- _Task details_
In the listing that follows, how many lines include the word "link"? Only the number is wanted.

START Task material

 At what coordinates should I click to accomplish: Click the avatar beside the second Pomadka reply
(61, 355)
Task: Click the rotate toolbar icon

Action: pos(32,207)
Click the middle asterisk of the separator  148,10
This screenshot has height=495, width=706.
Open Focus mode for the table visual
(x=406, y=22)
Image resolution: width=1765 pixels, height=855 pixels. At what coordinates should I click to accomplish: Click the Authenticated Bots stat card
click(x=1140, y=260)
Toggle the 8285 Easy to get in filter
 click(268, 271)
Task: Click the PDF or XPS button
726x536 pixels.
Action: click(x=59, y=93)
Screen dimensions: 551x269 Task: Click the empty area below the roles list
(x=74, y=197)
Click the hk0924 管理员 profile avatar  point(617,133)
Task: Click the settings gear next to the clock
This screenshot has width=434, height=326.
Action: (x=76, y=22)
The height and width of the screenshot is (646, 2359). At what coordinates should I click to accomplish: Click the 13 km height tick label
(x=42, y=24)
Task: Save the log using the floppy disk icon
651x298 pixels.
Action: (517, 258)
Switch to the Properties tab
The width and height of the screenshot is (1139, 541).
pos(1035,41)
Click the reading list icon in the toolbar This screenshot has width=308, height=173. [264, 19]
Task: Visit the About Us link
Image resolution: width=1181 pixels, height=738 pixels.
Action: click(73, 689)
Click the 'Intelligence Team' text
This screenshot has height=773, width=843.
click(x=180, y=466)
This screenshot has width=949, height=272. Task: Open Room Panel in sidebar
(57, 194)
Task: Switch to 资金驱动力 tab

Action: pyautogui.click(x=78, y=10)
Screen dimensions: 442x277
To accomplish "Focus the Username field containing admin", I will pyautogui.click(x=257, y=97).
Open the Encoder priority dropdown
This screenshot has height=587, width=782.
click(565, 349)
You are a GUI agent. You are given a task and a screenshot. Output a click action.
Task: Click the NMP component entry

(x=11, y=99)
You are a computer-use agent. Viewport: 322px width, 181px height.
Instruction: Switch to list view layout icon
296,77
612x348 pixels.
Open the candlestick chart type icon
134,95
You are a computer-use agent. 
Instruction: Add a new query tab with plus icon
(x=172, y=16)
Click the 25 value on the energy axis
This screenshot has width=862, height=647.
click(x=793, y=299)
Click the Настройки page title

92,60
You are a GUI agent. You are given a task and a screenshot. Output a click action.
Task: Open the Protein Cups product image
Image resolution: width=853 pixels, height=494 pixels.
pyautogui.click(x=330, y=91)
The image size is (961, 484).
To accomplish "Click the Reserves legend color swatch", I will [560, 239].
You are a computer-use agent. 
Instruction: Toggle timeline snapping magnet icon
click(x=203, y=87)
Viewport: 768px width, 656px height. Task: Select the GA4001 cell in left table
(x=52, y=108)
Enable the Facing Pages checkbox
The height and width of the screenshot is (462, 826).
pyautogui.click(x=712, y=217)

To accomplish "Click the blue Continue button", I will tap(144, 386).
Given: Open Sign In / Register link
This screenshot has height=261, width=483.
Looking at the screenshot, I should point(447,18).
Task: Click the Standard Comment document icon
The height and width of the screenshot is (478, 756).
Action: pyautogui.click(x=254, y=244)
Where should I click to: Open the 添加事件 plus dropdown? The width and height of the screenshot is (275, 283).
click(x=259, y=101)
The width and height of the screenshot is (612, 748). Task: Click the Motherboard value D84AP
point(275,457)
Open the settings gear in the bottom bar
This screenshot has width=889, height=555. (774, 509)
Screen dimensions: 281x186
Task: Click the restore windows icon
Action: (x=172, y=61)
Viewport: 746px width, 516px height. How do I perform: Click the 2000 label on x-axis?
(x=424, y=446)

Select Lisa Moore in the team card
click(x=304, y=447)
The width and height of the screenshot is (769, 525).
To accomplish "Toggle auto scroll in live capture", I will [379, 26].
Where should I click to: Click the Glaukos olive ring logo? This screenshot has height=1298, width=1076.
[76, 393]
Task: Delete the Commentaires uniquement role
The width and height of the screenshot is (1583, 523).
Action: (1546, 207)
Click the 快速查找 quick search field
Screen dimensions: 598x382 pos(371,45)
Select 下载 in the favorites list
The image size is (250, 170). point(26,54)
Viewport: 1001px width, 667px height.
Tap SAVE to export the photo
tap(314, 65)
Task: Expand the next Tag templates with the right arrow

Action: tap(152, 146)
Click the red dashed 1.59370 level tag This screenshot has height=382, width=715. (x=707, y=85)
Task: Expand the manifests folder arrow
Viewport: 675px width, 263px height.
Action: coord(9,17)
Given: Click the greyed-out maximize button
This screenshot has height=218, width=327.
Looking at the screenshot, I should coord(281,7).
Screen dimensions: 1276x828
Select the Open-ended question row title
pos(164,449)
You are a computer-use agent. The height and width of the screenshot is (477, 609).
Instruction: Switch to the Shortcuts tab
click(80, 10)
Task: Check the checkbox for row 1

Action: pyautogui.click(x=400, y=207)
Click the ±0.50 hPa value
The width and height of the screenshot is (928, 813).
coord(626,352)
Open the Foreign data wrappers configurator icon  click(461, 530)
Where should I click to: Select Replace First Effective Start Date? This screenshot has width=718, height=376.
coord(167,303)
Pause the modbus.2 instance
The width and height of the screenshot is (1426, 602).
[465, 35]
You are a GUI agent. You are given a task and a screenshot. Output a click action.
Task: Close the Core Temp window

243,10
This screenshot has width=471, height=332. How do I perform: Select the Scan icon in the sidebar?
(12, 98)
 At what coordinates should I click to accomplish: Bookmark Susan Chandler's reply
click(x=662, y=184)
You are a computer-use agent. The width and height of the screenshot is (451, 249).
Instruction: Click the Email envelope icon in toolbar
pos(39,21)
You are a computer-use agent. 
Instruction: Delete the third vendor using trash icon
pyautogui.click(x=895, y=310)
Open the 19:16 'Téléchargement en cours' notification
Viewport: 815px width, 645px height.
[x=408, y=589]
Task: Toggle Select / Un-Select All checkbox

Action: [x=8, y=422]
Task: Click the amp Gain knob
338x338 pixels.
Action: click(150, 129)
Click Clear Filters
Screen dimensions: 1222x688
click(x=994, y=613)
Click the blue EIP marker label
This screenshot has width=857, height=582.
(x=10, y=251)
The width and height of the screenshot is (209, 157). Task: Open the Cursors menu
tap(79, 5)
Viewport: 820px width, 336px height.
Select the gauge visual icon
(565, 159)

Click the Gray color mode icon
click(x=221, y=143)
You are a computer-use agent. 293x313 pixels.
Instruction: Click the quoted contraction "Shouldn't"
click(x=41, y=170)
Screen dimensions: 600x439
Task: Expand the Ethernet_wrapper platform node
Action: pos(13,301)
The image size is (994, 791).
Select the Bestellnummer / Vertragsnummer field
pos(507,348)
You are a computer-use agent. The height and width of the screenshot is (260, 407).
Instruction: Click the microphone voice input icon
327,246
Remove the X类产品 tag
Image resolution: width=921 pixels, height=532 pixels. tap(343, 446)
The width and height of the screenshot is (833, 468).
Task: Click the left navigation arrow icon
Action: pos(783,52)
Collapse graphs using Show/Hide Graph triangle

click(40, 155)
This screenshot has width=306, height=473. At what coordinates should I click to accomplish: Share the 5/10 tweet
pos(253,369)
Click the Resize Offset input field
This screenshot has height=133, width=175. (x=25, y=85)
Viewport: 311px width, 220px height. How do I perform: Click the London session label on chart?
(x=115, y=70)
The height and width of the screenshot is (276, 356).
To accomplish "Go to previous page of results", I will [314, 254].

END Task material

- _Task output_
2